Given data ::
###
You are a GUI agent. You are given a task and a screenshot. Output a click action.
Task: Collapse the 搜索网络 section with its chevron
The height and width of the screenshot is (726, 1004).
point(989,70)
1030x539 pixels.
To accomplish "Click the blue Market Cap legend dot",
###
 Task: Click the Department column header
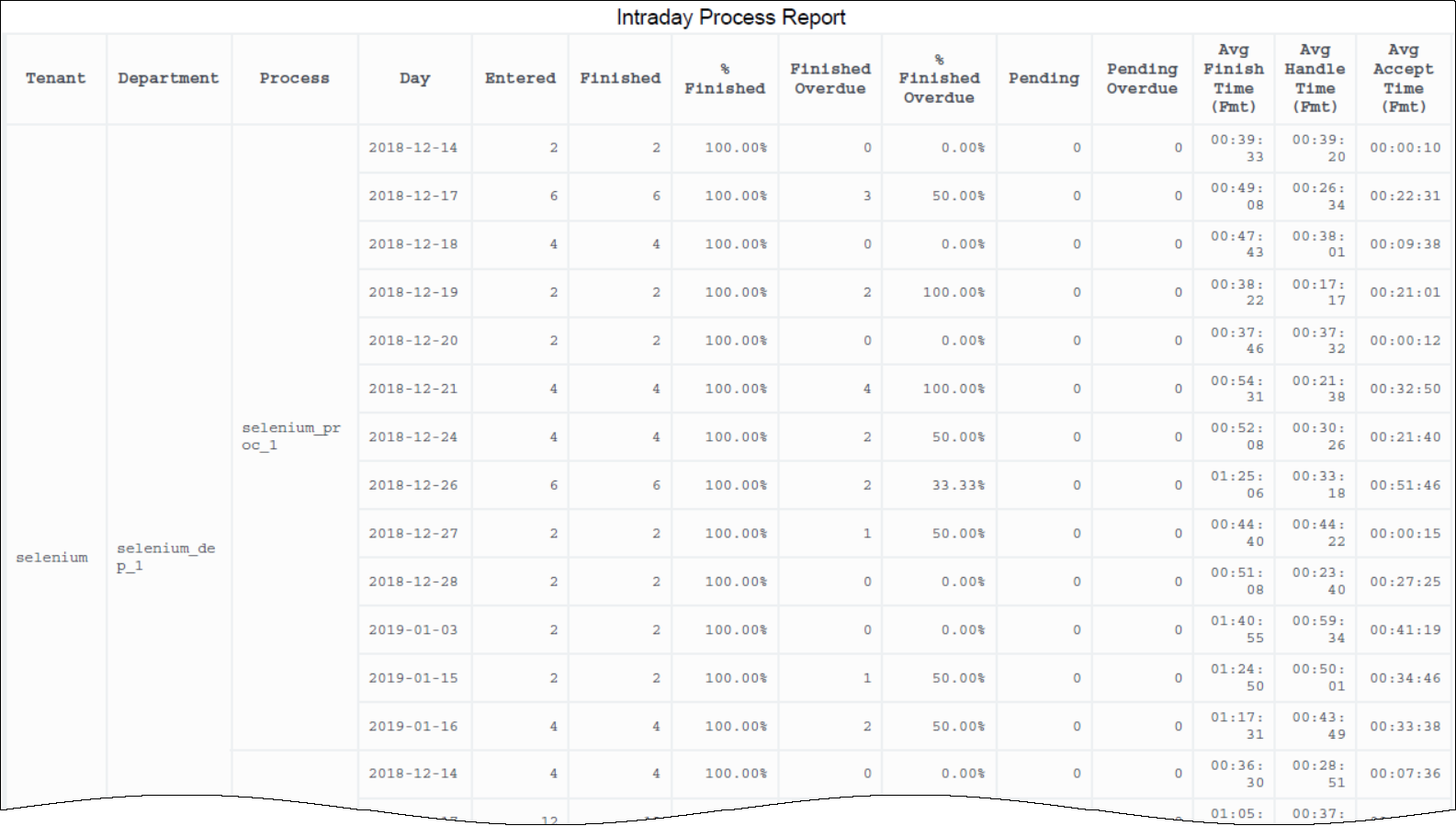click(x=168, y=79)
###
Assignment :: Could you repeat exactly the lines in the listing above from the one with "1030x539 pixels." down to the one with "the blue Market"? Include both of those lines.

Solution for this exercise ::
1030x539 pixels.
To accomplish "Click the blue Market Cap legend dot",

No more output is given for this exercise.